Posted by Geoff Edgers February 28, 2011 04:15 PM

Ex-Sox hero Pedro Martinez to National Portrait Gallery
Cambridge’s Susan Miller-Havens, author of the Fisk and the Pedro, sold “El Orgullo” for $35,000 a few years ago to legendary Boston-born baseball scribe Peter Gammons and his wife, Gloria Trowbridge Gammons. The couple have given the 57” by 21” work to the Smithsonian’s museum.
“What first interested me in painting Pedro was the fact that he had been told that because he was so small he was never going to last and he was never going to be a power pitcher,” Miller-Havens said today in an interview. “Hence, the title.”

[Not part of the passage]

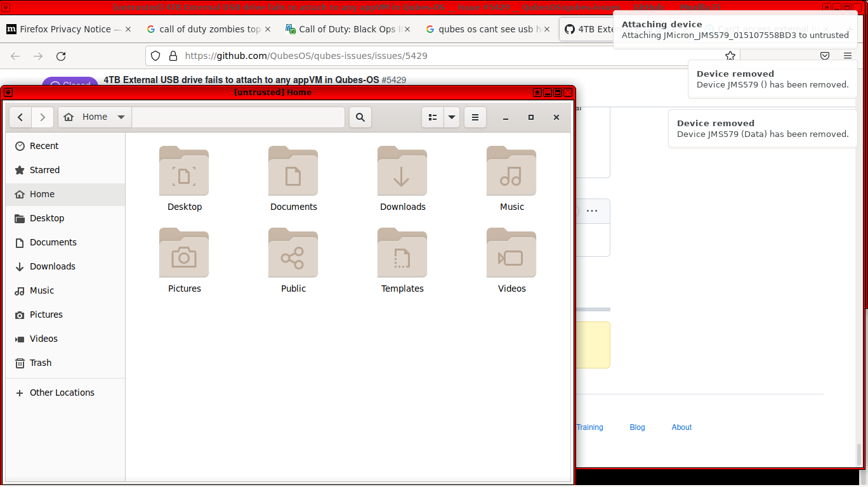The height and width of the screenshot is (487, 868).
Task: Select the call of duty zombies tab
Action: 203,29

The National Portrait Gallery didn’t want to release the image of the Pedro painting until it opens its “Recent Acquisitions” show on March 25, but Miller-Havens confirmed the work after we found the image on her web site. We also found works depicting former Sox heroes Dennis Eckersley and Luis Tiant. Of more concern was the image of Don Zimmer in pinstripes. Didn’t she remember Pedro’s altercation with the pudgy coach in 2003?
“I painted that way before the incident,” she said. “I thought Zimmer was a very funny looking character. Look at him. I just thought it was hysterical. I’m no fan of Zimmer.”

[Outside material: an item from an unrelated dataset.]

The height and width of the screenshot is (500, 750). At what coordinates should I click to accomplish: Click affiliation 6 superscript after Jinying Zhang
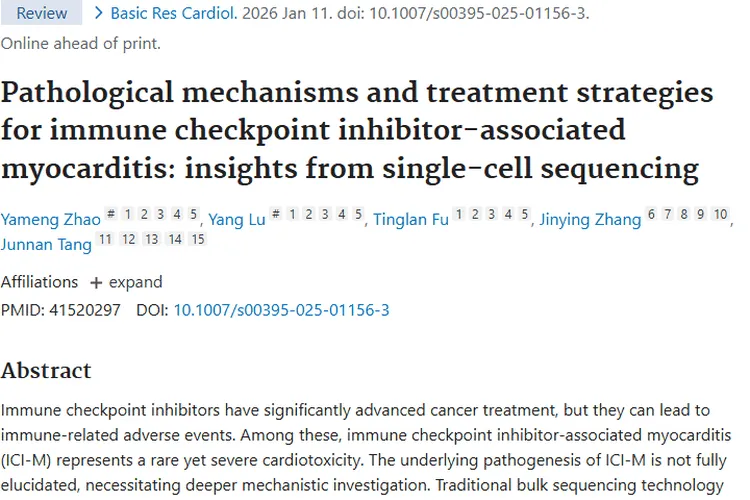coord(651,214)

Over the years, Miller-Havens said she has grown to be friends with Pedro. In November, he visited her gallery to sign prints. She asked if he would pitch again, but he wouldn’t say.
“He just gave me this great big smile,” said Miller-Havens. “He’s a sweetie pie.”
How about a Red Sox uniform for one final trip to the mound?
“It might be nice,” said Miller-Havens. “But he’s proud, remember. He doesn’t want to come back unless it was right.”